RESULTS: 146 supplemental study participants underwent randomized prolapse surgery in the main trial: 50 in the transvaginal native tissue repair, 47 in the abdominal sacral colpopexy, and 48 in the transvaginal mesh repair arms. Compared with non-frail subjects, pre-frail/frail participants experienced no difference in geriatric-specific outcomes. Pre-frail/frail participants living alone before surgery were more likely to require support (family/friends or assistance) in the first six weeks after surgery (19% vs. 6%, p=0.04). Pre-frail/frail and compromised mobility participants had a shorter time to surgical treatment failure than did non-frail or non-compromised patients (frail vs. non-frail adjusted hazard ratio [aHR] 2.1: 95%CI 1.2, 3.6).

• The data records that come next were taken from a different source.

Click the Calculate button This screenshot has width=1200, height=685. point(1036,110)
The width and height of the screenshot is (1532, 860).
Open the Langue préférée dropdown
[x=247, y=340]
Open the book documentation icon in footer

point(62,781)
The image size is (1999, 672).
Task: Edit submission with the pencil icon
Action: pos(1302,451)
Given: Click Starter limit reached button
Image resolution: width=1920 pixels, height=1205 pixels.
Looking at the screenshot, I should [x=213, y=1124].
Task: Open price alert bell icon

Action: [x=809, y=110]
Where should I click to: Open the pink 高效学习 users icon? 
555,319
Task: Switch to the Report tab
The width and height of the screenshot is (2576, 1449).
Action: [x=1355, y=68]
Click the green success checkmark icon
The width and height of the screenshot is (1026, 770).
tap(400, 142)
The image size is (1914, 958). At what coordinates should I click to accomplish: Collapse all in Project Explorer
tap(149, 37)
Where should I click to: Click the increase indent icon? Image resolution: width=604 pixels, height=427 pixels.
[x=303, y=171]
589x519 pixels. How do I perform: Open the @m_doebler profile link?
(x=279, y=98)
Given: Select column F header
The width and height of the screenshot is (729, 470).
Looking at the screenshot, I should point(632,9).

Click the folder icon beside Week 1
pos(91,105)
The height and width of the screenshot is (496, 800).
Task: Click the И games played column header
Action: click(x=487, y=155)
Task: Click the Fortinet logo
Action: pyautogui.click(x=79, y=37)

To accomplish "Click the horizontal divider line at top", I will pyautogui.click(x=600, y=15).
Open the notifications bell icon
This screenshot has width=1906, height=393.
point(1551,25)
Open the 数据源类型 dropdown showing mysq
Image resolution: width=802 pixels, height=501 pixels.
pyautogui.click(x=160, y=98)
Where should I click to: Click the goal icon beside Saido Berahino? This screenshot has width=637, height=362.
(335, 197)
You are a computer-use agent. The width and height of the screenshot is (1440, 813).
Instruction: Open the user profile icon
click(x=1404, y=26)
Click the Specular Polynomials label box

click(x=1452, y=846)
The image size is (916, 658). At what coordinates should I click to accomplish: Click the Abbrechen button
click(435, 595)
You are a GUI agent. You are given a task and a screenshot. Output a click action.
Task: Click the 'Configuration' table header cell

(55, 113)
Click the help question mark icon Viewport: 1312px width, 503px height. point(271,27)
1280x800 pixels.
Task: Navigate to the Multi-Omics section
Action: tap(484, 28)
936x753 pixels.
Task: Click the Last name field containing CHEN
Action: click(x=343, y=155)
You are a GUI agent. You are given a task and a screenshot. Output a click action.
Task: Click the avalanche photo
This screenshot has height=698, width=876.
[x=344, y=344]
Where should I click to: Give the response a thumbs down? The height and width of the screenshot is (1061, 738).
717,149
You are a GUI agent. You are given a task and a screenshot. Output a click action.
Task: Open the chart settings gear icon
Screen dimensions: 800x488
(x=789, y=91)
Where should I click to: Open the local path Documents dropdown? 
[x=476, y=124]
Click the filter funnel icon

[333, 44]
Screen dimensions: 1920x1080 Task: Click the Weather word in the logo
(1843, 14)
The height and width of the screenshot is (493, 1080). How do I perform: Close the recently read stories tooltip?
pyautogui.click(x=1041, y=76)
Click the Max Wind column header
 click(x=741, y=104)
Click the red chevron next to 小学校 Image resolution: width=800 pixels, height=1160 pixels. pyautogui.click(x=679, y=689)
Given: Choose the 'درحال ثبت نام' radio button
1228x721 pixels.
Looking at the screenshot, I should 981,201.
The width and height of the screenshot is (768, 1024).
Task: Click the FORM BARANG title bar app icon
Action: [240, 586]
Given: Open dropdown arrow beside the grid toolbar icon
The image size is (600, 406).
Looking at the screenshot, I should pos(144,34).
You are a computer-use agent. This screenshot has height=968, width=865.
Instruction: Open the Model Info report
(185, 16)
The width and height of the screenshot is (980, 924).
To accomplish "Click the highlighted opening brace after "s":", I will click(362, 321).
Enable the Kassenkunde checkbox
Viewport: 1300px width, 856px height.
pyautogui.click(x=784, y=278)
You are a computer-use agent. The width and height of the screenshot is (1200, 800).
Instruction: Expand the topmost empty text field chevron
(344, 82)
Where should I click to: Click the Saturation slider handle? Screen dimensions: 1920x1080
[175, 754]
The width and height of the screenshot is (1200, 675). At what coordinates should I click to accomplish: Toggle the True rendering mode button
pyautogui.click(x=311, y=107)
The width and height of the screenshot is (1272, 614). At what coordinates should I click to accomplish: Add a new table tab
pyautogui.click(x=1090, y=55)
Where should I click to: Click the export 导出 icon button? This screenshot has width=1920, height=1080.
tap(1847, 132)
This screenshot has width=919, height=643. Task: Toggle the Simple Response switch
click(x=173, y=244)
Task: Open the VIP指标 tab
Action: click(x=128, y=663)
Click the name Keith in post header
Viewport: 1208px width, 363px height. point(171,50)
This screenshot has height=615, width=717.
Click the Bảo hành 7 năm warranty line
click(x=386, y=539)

CONCLUSIONS: Despite measurable frailty or compromised mobility, many older patients underwent prolapse surgery with few complications; however, enhanced social support was needed in the first six weeks after surgery. Treatment failure was higher in patients with preoperative frailty, suggesting that frailty is important to incorporate in surgical treatment planning for the correction of pelvic organ prolapse in older patients.